Creé un castillo y puse un príncipe en él, una casa blanca con muchas ventanas hacia el verde exuberante y los amaneceres rosados por las mañanas. Tenía un plan, pero no era el plan de Dios. Si es que hay un Dios, supongo que al menos ella entendería mis esfuerzos para tratar de conocerla.
¿Hay un destino que estamos destinados a cumplir?
Cuando las cosas no salen como lo planeamos, ¿qué hacer?
Me adecué y puse la casa en venta. Protesté y me quejé. No quería dejar de bañarme bajo la lluvia, como hacen las plantas. Caminar bajo la luz de miles de estrellas en lunas nuevas; meditando bajo la sombra de la luna llena. Respirar aire puro como si fuera por primera vez, escuchar el canto de mil pájaros y dormir en una oscuridad profunda.
Algo me dijo que siguiera adelante. Me agarré fuerte a los postes de la casa, llorando como nunca lo hice el día que se vendió. Necesitaba vivir en la ciudad con una buena conexión a internet para mis clases en línea: cerca de la escuela y la práctica de baloncesto de mi hijo; más cerca de la gente. Necesitaba recuperar un espacio donde ser dueña de mi viaje, mi crecimiento y belleza. Cerré un ciclo, con dolor no solo por la pérdida de la casa, sino también por el final de mi matrimonio.
Ahora estoy permitiendo que crezca un nuevo ser en mí. Siento que durante cincuenta años he estado viviendo una vida para los demás, para una idea de cómo comportarme para ser aceptada: sonriente, diciendo que sí, cuando quería decir que no; achicada para que el otro se sienta mejor; comiendo los restos para no desperdiciar.
Pero ahora desde dentro de mi árbol crecen nuevos entendimientos. Siento valentía brotando de mis pies. Tengo grandes oídos para escuchar, y grandes brazos para abrácelo todo, lo feo y lo hermoso. Si veo a una amiga, mi atención está en escucharla; si doy una clase soy auténtica y honestamente alineada conmigo misma, sin ansiedad, sin necesidad de hacer las cosas de una manera determinada.
No soy la suma de mis logros, sino la suma de mis entendimientos.

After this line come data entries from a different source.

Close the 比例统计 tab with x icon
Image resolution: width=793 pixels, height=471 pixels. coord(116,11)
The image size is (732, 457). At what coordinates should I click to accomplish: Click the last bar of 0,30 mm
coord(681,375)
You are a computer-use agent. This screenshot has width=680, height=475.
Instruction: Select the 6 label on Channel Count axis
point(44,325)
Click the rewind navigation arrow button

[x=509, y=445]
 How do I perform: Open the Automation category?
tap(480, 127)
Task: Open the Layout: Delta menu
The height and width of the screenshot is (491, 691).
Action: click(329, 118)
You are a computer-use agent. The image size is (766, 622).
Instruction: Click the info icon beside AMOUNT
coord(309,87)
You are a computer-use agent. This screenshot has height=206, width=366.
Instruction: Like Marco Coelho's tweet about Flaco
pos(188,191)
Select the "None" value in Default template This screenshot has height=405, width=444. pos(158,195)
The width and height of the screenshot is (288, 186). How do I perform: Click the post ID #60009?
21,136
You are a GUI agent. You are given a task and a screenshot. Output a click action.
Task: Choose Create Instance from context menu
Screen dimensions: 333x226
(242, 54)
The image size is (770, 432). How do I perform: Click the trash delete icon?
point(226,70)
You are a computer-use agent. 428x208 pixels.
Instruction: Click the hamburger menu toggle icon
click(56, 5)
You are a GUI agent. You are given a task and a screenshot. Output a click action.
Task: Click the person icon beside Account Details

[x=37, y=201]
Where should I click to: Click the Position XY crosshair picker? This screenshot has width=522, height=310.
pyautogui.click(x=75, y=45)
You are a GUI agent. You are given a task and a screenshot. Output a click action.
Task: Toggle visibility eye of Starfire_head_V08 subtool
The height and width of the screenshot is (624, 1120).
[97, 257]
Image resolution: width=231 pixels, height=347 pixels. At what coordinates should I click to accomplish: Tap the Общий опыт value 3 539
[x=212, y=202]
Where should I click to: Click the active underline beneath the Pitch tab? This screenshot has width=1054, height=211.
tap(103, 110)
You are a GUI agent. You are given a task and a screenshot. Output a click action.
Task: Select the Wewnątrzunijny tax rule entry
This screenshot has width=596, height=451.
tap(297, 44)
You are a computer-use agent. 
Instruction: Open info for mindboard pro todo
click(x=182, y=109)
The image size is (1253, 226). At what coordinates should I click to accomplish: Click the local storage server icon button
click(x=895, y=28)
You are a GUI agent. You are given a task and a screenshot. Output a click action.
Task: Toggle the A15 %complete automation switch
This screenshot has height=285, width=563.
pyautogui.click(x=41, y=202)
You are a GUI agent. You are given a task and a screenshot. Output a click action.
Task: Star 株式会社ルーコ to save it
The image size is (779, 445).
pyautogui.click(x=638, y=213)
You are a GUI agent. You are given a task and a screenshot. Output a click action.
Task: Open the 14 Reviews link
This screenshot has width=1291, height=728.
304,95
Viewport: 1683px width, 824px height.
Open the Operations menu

Estoy resurgiendo del inframundo, de los estándares patriarcales, rompiendo las cadenas de lo que significa ser mujer. Hawái me enseñó que puedo cambiar el aceite y el filtro de mi auto, llenar mis tanques de propeno, podar mis árboles, y arreglar lo que está roto.
En mi coche siempre tengo un machete y traje de baño lista para los desafíos y para la espontaneidad del placer. Me alimentan los mangos y los aguacates, me lavan las gotas de lluvia, me abraza el viento y me mecen los sonidos de los coquis. No lo he perdido. La vida silvestre es ruidosa y lo abarca todo, se regula a sí misma, y me recuerda del renacimiento. Madre tierra me dice que mi vida si es para mí.
Quiero sostener las manos de mis seres amados como sostengo las lagartijas y pájaros muertos. Quiero honrar mis relaciones como el mundo natural me honra a mí.
Mientras escribo, me envuelven las melodías rítmicas de la vida. Mi perra, acostada a mis pies, sus ronquidos me hacen cosquillas en la piel. Hacia el oeste, escucho sonidos de autos distantes que pasan. Hacia el este, corren niños riendo. Están muriendo y renaciendo, pasando por ciclos como yo. Ya no estoy sola.